#### INSTRUCTION 1:
In the Bitcoin mining article below, list each word the DPW Holdings CEO uses to describe the power from the Valatie Falls dam.
#### INSTRUCTION 2:
According to the Bitcoin mining article, what did DPW Holdings buy in Valatie Falls, New York?
#### INSTRUCTION 3:
Please reproduce word for word the part of the Bitcoin mining article between "Mining operators are" and "Bitcoin mining operation.", inclusive.

Critics of Bitcoin mining cite its high energy consumption, but renewable energy like wind farms and hydroelectric dams is making a difference.
There are a number of criticisms that are often levied against Bitcoin mining. One is that the average person can’t make a profit off it as big corporations have taken over. The biggest ding against the industry is its energy consumption. Hysterical headlines on how cryptocurrency mining is pushing the planet to an apocalyptic doom are not unheard of. However, a couple of new ventures are showing that renewable energy is changing the game.
A lot of Bitcoin mining operations originally were based in China. This was due to the low cost of energy, but the crackdown by authorities have pushed many miners to look for greener pastures. One popular destination is Iceland, which gains practically all of its energy needs through renewable sources.
Mining operators are looking for places that offer renewable energy as the power cost is often a good deal lower. One Bitcoin mining company, DPW Holdings, is going a step further and ensuring their own supply of clean energy.
The company is opening a mining facility in Valatie Falls, New York. Instead of tapping into the local power grid, DPW Holdings actually bought the town’s historic hydroelectric dam and refurbished it. The company will use the power generated from the dam to power its Bitcoin mining operation.
The CEO and chairman of DPW Holdings, Milton “Todd” Ault, III, said:
Our successful repurposing of Valatie Falls dam to provide clean, low-cost, renewable power to Super Crypto’s future co-located mining farm is another important step in our strategy to create an economically viable, self-sustaining cryptocurrency mining business. This project provided a unique opportunity for DPW subsidiaries to collaborate and innovate to create a new model for cryptocurrency mining, for which electricity is by far the largest operational cost factor.

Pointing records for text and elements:

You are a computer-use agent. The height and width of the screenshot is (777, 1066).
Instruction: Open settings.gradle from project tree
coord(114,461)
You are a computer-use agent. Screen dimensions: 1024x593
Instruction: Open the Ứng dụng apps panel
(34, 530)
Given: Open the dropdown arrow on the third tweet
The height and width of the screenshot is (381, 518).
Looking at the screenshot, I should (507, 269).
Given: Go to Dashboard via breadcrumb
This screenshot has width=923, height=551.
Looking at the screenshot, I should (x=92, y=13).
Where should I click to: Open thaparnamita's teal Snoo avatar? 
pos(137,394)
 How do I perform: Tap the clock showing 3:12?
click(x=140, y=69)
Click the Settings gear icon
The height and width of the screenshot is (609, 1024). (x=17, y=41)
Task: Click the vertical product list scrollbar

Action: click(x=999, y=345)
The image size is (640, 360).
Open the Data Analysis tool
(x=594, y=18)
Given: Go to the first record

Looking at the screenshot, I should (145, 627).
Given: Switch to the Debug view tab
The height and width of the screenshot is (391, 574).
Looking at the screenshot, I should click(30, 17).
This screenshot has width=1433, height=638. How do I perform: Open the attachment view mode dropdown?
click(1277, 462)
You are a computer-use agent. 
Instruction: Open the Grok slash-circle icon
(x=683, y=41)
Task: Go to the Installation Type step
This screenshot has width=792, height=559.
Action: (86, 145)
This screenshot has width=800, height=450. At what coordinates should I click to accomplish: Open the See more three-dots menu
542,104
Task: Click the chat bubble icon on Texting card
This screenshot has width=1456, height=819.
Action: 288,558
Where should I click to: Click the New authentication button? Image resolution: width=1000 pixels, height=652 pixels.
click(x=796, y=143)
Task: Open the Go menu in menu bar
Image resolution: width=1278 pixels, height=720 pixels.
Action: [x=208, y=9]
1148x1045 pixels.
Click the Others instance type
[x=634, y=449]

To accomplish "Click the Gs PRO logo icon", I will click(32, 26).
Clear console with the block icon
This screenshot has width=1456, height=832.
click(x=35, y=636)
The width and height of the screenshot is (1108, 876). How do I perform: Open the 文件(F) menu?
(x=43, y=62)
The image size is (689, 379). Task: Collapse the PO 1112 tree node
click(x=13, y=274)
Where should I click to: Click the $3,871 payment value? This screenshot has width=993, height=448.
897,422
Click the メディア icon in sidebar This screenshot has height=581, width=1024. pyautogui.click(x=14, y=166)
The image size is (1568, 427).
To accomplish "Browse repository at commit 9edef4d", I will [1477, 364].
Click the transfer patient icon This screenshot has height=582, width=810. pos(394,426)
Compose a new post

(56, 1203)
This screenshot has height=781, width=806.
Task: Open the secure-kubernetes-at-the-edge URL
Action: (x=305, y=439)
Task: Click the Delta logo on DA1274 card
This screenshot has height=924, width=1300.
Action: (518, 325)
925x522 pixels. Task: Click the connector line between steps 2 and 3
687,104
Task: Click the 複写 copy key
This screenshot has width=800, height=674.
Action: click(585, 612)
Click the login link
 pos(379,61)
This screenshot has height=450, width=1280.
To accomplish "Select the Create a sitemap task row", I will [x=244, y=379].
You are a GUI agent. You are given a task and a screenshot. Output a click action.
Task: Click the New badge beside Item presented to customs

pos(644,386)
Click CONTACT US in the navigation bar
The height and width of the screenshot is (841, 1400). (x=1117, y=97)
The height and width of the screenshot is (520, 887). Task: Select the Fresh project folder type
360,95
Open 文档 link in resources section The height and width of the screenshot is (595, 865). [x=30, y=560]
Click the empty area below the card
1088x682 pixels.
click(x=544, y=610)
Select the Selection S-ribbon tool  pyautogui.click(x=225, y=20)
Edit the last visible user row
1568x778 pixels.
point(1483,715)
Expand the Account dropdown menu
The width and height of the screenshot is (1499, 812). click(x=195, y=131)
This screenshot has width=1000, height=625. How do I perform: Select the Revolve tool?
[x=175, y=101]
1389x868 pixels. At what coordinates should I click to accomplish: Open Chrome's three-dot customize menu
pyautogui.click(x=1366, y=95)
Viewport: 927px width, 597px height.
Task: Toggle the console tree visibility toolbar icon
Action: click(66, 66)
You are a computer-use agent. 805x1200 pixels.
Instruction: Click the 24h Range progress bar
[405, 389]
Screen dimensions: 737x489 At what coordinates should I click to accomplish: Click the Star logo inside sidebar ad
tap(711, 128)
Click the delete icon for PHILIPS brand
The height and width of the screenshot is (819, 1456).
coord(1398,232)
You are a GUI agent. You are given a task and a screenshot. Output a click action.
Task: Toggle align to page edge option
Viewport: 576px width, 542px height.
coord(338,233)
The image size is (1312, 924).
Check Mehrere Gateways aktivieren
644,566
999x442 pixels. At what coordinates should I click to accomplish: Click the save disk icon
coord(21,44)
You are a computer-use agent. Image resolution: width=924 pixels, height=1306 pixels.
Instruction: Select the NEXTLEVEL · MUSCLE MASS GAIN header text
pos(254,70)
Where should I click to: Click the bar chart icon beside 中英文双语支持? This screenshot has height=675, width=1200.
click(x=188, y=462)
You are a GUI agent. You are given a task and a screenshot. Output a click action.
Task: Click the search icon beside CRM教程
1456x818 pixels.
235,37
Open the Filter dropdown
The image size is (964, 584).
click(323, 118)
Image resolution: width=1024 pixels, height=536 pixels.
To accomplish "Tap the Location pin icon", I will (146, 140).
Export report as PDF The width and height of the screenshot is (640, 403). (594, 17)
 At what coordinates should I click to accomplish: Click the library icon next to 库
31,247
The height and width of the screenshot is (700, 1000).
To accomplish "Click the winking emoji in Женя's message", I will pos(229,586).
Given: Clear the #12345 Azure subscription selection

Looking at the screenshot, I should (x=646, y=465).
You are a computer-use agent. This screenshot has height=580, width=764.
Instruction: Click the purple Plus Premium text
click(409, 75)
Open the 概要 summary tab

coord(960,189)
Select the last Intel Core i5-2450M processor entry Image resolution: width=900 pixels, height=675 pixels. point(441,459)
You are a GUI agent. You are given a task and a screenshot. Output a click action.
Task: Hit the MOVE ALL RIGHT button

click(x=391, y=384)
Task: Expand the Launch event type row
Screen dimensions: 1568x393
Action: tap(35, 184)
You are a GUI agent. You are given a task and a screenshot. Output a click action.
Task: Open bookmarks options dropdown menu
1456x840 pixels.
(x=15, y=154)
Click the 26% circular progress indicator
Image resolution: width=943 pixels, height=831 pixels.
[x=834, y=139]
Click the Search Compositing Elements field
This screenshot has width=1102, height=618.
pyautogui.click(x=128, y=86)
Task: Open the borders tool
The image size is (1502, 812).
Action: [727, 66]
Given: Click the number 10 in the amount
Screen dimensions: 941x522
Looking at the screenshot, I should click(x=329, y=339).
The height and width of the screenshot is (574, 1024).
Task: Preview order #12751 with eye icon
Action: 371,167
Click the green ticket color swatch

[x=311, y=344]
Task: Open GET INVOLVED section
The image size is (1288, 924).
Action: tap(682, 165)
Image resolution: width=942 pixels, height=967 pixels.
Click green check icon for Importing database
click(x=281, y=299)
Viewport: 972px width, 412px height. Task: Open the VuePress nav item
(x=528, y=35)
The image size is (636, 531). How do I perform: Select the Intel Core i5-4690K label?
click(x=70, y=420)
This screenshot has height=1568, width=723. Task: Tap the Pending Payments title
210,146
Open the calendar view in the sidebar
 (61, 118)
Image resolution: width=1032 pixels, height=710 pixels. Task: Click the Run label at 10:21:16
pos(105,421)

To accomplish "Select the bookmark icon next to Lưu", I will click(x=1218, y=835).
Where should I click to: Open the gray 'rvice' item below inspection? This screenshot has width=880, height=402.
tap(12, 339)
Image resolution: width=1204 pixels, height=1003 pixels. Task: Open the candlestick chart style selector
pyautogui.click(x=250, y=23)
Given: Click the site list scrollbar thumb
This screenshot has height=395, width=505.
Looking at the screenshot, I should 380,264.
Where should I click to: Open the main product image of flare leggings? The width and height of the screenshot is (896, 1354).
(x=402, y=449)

#### FINAL ANSWER 1:
clean; low-cost; renewable

#### FINAL ANSWER 2:
The town's historic hydroelectric dam.

#### FINAL ANSWER 3:
Mining operators are looking for places that offer renewable energy as the power cost is often a good deal lower. One Bitcoin mining company, DPW Holdings, is going a step further and ensuring their own supply of clean energy.
The company is opening a mining facility in Valatie Falls, New York. Instead of tapping into the local power grid, DPW Holdings actually bought the town’s historic hydroelectric dam and refurbished it. The company will use the power generated from the dam to power its Bitcoin mining operation.